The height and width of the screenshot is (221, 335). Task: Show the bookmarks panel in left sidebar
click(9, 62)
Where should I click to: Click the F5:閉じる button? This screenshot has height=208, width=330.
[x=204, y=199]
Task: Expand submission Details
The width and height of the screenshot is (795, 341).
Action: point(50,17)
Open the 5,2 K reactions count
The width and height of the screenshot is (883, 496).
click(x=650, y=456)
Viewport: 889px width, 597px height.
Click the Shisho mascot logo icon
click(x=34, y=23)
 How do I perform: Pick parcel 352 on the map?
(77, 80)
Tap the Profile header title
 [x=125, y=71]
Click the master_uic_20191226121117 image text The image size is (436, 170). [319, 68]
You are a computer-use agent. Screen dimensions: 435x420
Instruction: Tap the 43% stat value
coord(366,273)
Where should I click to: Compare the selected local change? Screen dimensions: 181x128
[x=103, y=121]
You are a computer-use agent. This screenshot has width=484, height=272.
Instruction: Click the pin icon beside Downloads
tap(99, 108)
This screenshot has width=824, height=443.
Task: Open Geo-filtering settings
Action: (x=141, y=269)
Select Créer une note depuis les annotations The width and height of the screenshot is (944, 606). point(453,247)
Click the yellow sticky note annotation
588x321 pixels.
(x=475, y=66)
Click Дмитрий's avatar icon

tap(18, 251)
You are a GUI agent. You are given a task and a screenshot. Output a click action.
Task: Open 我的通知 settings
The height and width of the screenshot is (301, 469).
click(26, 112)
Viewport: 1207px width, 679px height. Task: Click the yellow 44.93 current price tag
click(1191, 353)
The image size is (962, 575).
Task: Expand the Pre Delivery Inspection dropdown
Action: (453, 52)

§

◆ ACTION ITEM ◆
Would you reproduce all of the data exactly, without a single alteration?

◆ WRITTEN REPLY ◆
The height and width of the screenshot is (221, 335). Task: Show the bookmarks panel in left sidebar
click(9, 62)
Where should I click to: Click the F5:閉じる button? This screenshot has height=208, width=330.
[x=204, y=199]
Task: Expand submission Details
The width and height of the screenshot is (795, 341).
Action: point(50,17)
Open the 5,2 K reactions count
The width and height of the screenshot is (883, 496).
click(x=650, y=456)
Viewport: 889px width, 597px height.
Click the Shisho mascot logo icon
click(x=34, y=23)
 How do I perform: Pick parcel 352 on the map?
(77, 80)
Tap the Profile header title
 [x=125, y=71]
Click the master_uic_20191226121117 image text The image size is (436, 170). [319, 68]
You are a computer-use agent. Screen dimensions: 435x420
Instruction: Tap the 43% stat value
coord(366,273)
Where should I click to: Compare the selected local change? Screen dimensions: 181x128
[x=103, y=121]
You are a computer-use agent. This screenshot has width=484, height=272.
Instruction: Click the pin icon beside Downloads
tap(99, 108)
This screenshot has width=824, height=443.
Task: Open Geo-filtering settings
Action: (x=141, y=269)
Select Créer une note depuis les annotations The width and height of the screenshot is (944, 606). point(453,247)
Click the yellow sticky note annotation
588x321 pixels.
(x=475, y=66)
Click Дмитрий's avatar icon

tap(18, 251)
You are a GUI agent. You are given a task and a screenshot. Output a click action.
Task: Open 我的通知 settings
The height and width of the screenshot is (301, 469).
click(26, 112)
Viewport: 1207px width, 679px height. Task: Click the yellow 44.93 current price tag
click(1191, 353)
The image size is (962, 575).
Task: Expand the Pre Delivery Inspection dropdown
Action: (453, 52)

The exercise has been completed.